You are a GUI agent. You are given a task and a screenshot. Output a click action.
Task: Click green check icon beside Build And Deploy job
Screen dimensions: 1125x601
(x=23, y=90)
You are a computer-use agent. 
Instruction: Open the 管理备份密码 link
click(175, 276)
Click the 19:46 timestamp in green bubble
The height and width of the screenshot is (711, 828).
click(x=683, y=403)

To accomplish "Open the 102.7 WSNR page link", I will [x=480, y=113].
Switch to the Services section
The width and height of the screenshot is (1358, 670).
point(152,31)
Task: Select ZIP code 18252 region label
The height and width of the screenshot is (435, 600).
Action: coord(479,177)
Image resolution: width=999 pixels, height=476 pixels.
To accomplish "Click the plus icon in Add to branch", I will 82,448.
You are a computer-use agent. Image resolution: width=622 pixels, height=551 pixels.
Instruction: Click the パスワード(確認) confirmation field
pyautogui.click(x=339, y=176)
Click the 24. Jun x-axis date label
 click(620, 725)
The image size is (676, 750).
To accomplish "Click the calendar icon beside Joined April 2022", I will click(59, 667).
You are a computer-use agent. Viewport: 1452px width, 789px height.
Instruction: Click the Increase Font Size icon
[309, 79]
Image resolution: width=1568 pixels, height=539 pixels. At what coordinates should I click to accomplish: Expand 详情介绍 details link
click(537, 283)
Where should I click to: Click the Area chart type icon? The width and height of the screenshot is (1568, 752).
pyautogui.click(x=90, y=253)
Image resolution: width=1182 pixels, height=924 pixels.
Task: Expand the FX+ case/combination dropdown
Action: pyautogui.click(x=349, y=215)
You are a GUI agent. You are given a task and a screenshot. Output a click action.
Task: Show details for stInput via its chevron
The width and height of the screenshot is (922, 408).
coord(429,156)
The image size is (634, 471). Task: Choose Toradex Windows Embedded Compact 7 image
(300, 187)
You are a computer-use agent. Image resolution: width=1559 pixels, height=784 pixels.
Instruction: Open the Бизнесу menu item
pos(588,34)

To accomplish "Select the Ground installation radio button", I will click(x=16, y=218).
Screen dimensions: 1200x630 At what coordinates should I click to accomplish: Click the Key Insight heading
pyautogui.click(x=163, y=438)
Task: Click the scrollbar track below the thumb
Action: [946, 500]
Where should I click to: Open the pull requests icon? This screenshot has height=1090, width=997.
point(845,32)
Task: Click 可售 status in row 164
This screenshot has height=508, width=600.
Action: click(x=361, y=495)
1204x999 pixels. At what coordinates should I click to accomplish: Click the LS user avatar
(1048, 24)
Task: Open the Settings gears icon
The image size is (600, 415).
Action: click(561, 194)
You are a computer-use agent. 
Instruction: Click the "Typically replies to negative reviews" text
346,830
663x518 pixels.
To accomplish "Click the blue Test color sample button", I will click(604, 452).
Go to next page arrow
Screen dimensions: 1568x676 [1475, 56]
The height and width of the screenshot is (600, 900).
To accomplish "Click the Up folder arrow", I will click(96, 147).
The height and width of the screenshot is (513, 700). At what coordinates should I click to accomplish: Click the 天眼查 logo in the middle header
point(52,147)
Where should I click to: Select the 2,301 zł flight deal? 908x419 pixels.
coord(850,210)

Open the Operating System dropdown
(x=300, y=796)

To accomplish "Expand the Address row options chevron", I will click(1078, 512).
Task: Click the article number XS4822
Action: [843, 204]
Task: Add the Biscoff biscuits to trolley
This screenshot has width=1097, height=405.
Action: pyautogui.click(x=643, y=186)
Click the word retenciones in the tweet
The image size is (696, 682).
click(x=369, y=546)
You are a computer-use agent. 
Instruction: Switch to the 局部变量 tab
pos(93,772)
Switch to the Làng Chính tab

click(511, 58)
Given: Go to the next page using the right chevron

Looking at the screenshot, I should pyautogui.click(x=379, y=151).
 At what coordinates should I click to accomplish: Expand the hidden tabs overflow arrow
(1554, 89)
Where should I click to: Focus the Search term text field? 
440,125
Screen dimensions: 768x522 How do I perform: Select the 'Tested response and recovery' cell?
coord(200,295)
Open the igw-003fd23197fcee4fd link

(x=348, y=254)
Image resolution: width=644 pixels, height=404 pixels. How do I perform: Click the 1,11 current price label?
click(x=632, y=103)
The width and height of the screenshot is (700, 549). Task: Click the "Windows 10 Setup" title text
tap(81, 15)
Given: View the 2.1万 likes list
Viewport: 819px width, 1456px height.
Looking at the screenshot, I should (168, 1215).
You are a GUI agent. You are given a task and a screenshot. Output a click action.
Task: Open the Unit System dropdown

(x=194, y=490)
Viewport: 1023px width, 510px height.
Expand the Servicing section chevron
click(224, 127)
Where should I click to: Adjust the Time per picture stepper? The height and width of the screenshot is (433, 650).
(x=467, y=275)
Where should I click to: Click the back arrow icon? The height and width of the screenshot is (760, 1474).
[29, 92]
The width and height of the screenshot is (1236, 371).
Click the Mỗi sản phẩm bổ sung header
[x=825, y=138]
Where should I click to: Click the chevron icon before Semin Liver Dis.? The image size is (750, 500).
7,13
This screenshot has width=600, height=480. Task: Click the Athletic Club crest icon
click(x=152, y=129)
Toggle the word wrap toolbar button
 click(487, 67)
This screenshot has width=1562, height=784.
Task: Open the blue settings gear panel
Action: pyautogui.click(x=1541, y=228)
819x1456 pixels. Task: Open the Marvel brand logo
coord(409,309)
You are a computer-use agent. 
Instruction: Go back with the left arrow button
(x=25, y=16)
_ _ _ _
▶ _Work instruction_:
An exact transcription of the data above is required.

▶ _Exercise response_:
You are a GUI agent. You are given a task and a screenshot. Output a click action.
Task: Click green check icon beside Build And Deploy job
Screen dimensions: 1125x601
(x=23, y=90)
You are a computer-use agent. 
Instruction: Open the 管理备份密码 link
click(175, 276)
Click the 19:46 timestamp in green bubble
The height and width of the screenshot is (711, 828).
click(x=683, y=403)

To accomplish "Open the 102.7 WSNR page link", I will [x=480, y=113].
Switch to the Services section
The width and height of the screenshot is (1358, 670).
point(152,31)
Task: Select ZIP code 18252 region label
The height and width of the screenshot is (435, 600).
Action: coord(479,177)
Image resolution: width=999 pixels, height=476 pixels.
To accomplish "Click the plus icon in Add to branch", I will 82,448.
You are a computer-use agent. Image resolution: width=622 pixels, height=551 pixels.
Instruction: Click the パスワード(確認) confirmation field
pyautogui.click(x=339, y=176)
Click the 24. Jun x-axis date label
 click(620, 725)
The image size is (676, 750).
To accomplish "Click the calendar icon beside Joined April 2022", I will click(59, 667).
You are a computer-use agent. Viewport: 1452px width, 789px height.
Instruction: Click the Increase Font Size icon
[309, 79]
Image resolution: width=1568 pixels, height=539 pixels. At what coordinates should I click to accomplish: Expand 详情介绍 details link
click(537, 283)
Where should I click to: Click the Area chart type icon? The width and height of the screenshot is (1568, 752).
pyautogui.click(x=90, y=253)
Image resolution: width=1182 pixels, height=924 pixels.
Task: Expand the FX+ case/combination dropdown
Action: pyautogui.click(x=349, y=215)
You are a GUI agent. You are given a task and a screenshot. Output a click action.
Task: Show details for stInput via its chevron
The width and height of the screenshot is (922, 408).
coord(429,156)
The image size is (634, 471). Task: Choose Toradex Windows Embedded Compact 7 image
(300, 187)
You are a computer-use agent. Image resolution: width=1559 pixels, height=784 pixels.
Instruction: Open the Бизнесу menu item
pos(588,34)

To accomplish "Select the Ground installation radio button", I will click(x=16, y=218).
Screen dimensions: 1200x630 At what coordinates should I click to accomplish: Click the Key Insight heading
pyautogui.click(x=163, y=438)
Task: Click the scrollbar track below the thumb
Action: [946, 500]
Where should I click to: Open the pull requests icon? This screenshot has height=1090, width=997.
point(845,32)
Task: Click 可售 status in row 164
This screenshot has height=508, width=600.
Action: click(x=361, y=495)
1204x999 pixels. At what coordinates should I click to accomplish: Click the LS user avatar
(1048, 24)
Task: Open the Settings gears icon
The image size is (600, 415).
Action: click(561, 194)
You are a computer-use agent. 
Instruction: Click the "Typically replies to negative reviews" text
346,830
663x518 pixels.
To accomplish "Click the blue Test color sample button", I will click(604, 452).
Go to next page arrow
Screen dimensions: 1568x676 [1475, 56]
The height and width of the screenshot is (600, 900).
To accomplish "Click the Up folder arrow", I will click(96, 147).
The height and width of the screenshot is (513, 700). At what coordinates should I click to accomplish: Click the 天眼查 logo in the middle header
point(52,147)
Where should I click to: Select the 2,301 zł flight deal? 908x419 pixels.
coord(850,210)

Open the Operating System dropdown
(x=300, y=796)

To accomplish "Expand the Address row options chevron", I will click(1078, 512).
Task: Click the article number XS4822
Action: [843, 204]
Task: Add the Biscoff biscuits to trolley
This screenshot has width=1097, height=405.
Action: pyautogui.click(x=643, y=186)
Click the word retenciones in the tweet
The image size is (696, 682).
click(x=369, y=546)
You are a computer-use agent. 
Instruction: Switch to the 局部变量 tab
pos(93,772)
Switch to the Làng Chính tab

click(511, 58)
Given: Go to the next page using the right chevron

Looking at the screenshot, I should pyautogui.click(x=379, y=151).
 At what coordinates should I click to accomplish: Expand the hidden tabs overflow arrow
(1554, 89)
Where should I click to: Focus the Search term text field? 
440,125
Screen dimensions: 768x522 How do I perform: Select the 'Tested response and recovery' cell?
coord(200,295)
Open the igw-003fd23197fcee4fd link

(x=348, y=254)
Image resolution: width=644 pixels, height=404 pixels. How do I perform: Click the 1,11 current price label?
click(x=632, y=103)
The width and height of the screenshot is (700, 549). Task: Click the "Windows 10 Setup" title text
tap(81, 15)
Given: View the 2.1万 likes list
Viewport: 819px width, 1456px height.
Looking at the screenshot, I should (168, 1215).
You are a GUI agent. You are given a task and a screenshot. Output a click action.
Task: Open the Unit System dropdown

(x=194, y=490)
Viewport: 1023px width, 510px height.
Expand the Servicing section chevron
click(224, 127)
Where should I click to: Adjust the Time per picture stepper? The height and width of the screenshot is (433, 650).
(x=467, y=275)
Where should I click to: Click the back arrow icon? The height and width of the screenshot is (760, 1474).
[29, 92]
The width and height of the screenshot is (1236, 371).
Click the Mỗi sản phẩm bổ sung header
[x=825, y=138]
Where should I click to: Click the chevron icon before Semin Liver Dis.? The image size is (750, 500).
7,13
This screenshot has width=600, height=480. Task: Click the Athletic Club crest icon
click(x=152, y=129)
Toggle the word wrap toolbar button
 click(487, 67)
This screenshot has width=1562, height=784.
Task: Open the blue settings gear panel
Action: pyautogui.click(x=1541, y=228)
819x1456 pixels. Task: Open the Marvel brand logo
coord(409,309)
You are a computer-use agent. 
Instruction: Go back with the left arrow button
(x=25, y=16)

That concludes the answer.